Suele alegarse que los juzgados están saturados, que la gente acude demasiado a ellos. Es como si un médico operara a bulto porque tiene demasiados pacientes, y reclamara en represalia por nuestra inmoderada afición a ir al hospital que aceptáramos como normal que se le murieran, digamos, el sesenta por ciento de los que pasaran por el quirófano. Dejando aparte que ya no se sabe qué parte del atasco de asuntos en los juzgados se debe a la desidia y la incuria de años, nunca es justificación el exceso de trabajo para hacerlo todo rematadamente mal. Quizá nadie está esperando que el sistema judicial resuelva de aquí a mañana todo lo que tiene pendiente. Quizá sólo se trata de esperar que empiece a resolver algo con rigor y eficacia, y que a partir de ahí prosiga la tarea. No es imposible. Cualquier profesional del Derecho tiene la experiencia de tal o cual magistrado que, naturalmente con esfuerzo, es capaz día a día de acercarse al ideal de hacer justicia con quienes acuden a pedírsela. Se trata de que sean algunos más los que se nieguen a aceptar que el sistema no tiene remedio y empiecen por arreglar su pequeña parcela de él.
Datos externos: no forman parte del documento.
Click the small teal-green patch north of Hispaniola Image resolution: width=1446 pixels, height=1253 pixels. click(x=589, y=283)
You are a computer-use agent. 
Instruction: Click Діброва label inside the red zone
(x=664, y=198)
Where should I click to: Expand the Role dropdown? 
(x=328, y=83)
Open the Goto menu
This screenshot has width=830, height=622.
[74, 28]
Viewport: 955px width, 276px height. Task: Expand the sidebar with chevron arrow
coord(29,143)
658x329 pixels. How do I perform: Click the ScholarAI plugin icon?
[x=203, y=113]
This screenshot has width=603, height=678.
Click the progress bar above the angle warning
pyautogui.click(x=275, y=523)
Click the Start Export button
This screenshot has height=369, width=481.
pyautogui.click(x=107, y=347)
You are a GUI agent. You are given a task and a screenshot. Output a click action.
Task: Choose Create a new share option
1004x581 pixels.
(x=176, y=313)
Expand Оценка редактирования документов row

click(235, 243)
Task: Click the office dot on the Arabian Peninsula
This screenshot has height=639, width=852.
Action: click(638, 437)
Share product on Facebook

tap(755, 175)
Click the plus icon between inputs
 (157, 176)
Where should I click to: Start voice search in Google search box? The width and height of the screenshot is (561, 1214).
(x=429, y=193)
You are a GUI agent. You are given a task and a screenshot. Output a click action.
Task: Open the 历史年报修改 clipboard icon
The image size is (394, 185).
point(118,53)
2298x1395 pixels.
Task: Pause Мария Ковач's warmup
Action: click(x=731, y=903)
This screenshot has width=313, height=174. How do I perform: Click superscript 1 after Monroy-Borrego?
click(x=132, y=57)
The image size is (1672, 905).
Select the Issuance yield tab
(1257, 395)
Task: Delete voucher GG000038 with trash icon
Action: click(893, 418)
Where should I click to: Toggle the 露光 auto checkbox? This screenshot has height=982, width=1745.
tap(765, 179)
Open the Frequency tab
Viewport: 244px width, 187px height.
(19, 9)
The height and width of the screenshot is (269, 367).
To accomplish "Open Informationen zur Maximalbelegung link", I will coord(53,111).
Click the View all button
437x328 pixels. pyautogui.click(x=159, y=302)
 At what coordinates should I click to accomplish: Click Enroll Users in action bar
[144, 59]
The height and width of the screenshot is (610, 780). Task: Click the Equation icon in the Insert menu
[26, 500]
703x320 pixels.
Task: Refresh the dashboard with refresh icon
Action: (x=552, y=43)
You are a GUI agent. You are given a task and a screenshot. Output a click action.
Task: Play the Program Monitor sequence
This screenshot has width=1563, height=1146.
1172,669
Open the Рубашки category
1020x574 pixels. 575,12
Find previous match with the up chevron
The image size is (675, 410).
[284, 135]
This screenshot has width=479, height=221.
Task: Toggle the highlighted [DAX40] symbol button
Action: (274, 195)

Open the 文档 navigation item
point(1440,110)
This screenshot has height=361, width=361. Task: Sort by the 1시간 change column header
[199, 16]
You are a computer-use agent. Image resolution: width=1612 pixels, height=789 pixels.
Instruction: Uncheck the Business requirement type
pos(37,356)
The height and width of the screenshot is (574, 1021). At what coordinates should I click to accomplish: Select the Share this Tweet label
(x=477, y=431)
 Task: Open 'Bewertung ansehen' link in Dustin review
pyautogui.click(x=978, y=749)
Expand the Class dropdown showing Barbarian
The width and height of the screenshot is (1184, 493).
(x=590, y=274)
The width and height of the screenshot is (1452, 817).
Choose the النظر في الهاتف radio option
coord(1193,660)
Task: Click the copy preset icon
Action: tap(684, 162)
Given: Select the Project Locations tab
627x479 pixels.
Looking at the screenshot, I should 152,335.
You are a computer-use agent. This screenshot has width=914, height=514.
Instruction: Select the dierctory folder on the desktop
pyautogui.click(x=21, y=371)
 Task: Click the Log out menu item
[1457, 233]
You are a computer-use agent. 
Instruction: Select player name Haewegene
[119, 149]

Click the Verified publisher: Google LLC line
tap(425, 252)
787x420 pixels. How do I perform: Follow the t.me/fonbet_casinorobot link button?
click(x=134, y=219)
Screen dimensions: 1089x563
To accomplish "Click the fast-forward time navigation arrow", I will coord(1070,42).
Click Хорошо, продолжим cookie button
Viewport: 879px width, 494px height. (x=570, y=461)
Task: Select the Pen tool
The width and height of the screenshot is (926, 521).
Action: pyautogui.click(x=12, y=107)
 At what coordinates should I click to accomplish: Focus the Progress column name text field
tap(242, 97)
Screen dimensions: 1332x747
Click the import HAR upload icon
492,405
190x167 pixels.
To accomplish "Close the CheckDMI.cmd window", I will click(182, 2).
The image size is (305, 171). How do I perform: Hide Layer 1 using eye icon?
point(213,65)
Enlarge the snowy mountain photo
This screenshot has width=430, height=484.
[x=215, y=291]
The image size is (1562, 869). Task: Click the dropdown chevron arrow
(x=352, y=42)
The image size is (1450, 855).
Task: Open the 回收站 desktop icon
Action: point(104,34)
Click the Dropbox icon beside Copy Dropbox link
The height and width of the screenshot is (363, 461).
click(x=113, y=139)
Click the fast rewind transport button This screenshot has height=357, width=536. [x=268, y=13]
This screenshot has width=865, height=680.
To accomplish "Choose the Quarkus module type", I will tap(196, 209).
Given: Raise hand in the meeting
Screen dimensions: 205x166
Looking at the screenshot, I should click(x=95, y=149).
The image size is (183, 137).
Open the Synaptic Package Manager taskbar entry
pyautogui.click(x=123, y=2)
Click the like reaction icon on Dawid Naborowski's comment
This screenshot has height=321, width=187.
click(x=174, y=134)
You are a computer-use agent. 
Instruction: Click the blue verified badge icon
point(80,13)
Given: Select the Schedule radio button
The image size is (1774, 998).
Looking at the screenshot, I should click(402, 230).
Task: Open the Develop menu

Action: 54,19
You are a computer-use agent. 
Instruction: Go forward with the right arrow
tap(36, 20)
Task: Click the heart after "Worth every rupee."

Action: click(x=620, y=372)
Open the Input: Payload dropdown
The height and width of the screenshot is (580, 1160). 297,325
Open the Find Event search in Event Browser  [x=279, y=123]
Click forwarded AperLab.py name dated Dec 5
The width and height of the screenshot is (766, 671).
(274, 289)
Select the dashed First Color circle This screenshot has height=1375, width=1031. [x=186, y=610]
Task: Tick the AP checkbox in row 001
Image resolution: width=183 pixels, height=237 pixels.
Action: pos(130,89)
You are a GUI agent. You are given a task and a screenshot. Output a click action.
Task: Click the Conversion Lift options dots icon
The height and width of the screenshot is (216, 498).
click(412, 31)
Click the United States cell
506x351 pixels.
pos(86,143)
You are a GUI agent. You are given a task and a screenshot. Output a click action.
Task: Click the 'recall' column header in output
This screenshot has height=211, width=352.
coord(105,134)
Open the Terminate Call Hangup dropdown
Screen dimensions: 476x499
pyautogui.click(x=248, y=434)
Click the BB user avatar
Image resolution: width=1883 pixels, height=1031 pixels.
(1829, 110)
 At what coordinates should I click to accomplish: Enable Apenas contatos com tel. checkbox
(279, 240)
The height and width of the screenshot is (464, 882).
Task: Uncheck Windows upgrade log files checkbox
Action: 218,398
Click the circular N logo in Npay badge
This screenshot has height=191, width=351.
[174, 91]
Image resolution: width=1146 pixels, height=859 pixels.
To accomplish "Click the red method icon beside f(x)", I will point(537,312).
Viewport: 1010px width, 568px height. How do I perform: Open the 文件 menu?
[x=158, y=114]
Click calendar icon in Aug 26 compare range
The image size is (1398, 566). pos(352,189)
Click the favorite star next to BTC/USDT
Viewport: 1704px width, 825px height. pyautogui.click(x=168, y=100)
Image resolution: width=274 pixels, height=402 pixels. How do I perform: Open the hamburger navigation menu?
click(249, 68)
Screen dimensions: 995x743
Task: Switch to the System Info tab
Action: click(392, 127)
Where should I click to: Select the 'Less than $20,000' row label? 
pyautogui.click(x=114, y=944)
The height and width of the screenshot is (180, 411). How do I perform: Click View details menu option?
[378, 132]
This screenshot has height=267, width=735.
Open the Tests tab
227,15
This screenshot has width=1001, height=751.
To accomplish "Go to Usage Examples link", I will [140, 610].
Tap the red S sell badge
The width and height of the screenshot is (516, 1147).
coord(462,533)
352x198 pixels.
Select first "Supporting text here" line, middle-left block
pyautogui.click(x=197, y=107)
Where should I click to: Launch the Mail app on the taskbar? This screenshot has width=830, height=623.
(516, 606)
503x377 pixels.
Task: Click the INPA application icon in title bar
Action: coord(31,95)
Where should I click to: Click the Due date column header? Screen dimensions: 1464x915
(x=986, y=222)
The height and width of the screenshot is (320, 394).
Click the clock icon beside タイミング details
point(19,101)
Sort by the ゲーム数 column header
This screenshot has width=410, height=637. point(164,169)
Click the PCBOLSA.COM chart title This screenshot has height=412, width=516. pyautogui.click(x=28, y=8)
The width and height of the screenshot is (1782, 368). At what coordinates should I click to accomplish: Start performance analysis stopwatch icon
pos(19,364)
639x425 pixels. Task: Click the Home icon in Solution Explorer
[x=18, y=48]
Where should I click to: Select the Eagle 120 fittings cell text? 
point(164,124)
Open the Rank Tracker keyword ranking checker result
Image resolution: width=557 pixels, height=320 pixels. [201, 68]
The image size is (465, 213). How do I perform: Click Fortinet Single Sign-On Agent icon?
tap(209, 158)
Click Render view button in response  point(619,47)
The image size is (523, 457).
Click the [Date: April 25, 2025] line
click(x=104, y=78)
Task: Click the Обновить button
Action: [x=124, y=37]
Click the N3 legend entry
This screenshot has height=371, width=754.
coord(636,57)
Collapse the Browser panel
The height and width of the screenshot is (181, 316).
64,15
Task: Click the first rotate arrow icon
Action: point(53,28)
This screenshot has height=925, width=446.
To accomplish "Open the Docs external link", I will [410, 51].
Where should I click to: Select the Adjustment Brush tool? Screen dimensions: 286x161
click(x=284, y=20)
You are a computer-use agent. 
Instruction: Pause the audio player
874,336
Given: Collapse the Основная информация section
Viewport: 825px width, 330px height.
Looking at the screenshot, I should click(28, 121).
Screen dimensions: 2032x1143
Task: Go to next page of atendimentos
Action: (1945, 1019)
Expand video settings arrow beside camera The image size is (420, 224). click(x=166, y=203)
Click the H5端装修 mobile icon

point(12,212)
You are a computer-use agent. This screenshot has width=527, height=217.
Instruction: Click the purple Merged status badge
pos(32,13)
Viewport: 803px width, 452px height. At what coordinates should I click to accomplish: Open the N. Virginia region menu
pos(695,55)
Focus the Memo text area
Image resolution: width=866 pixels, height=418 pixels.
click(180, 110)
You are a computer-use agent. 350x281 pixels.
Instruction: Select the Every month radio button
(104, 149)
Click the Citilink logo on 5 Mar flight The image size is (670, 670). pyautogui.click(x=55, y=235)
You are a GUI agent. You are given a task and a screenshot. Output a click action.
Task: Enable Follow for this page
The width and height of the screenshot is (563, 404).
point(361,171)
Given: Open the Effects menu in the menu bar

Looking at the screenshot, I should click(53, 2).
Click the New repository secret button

Para eso, como Kafka muestra en sus historias terribles, hace falta a veces una buena ración de coraje. Y sobre todo, hace falta algo que a estas alturas parece escasear: vocación. Nadie puede exigirle vocación, posiblemente, a un obrero de una cadena de montaje o a un repartidor de pizzas a domicilio. Pero a alguien que trabaja impartiendo justicia a sus conciudadanos, que le sostienen económicamente (con lo que la sociedad puede en cada momento destinar a ello, mientras hace esperar a muchas personas que necesitan un tratamiento costoso o una intervención quirúrgica), a alguien a quien nadie obligó a vestir la toga, no sólo puede exigírsele tal vocación, sino que cabe exigírsela en un grado máximo. Y si no la tiene, que no siga usurpando el puesto: que salga a la calle a ganarse la vida como abogado. Si es bueno y anda listo, podrá ganar más dinero, seguramente.
Un sistema judicial inoperante, que sólo reclama recursos y nunca asume de forma seria y efectiva compromisos ni responsabilidades frente a los ciudadanos (no está de más recordar que la prevaricación, según la doctrina de cierto alto tribunal, sólo se produce cuando la injusticia es "grosera y escandalosa"), se convierte en un cáncer que lastra, cuando no impide, el avance de una sociedad; un Leviatán que despoja más que protege al individuo. Contra esas maquinarias devoradoras y destructivas está dirigida la crítica implícita en toda la obra literaria de Kafka. Y aunque hay que admitir que la situación en la mayoría de los países avanzados, a finales del siglo XX, no es tan atroz como la que él relata, hará muy mal el jurista que piense que esas aberraciones son felizmente fruto del pasado. Aún siguen ahí, y resurgirán siempre que nos descuidemos. Porque no proceden de la maldad, sino de la indiferencia, que es la fuente más frecuente del despotismo.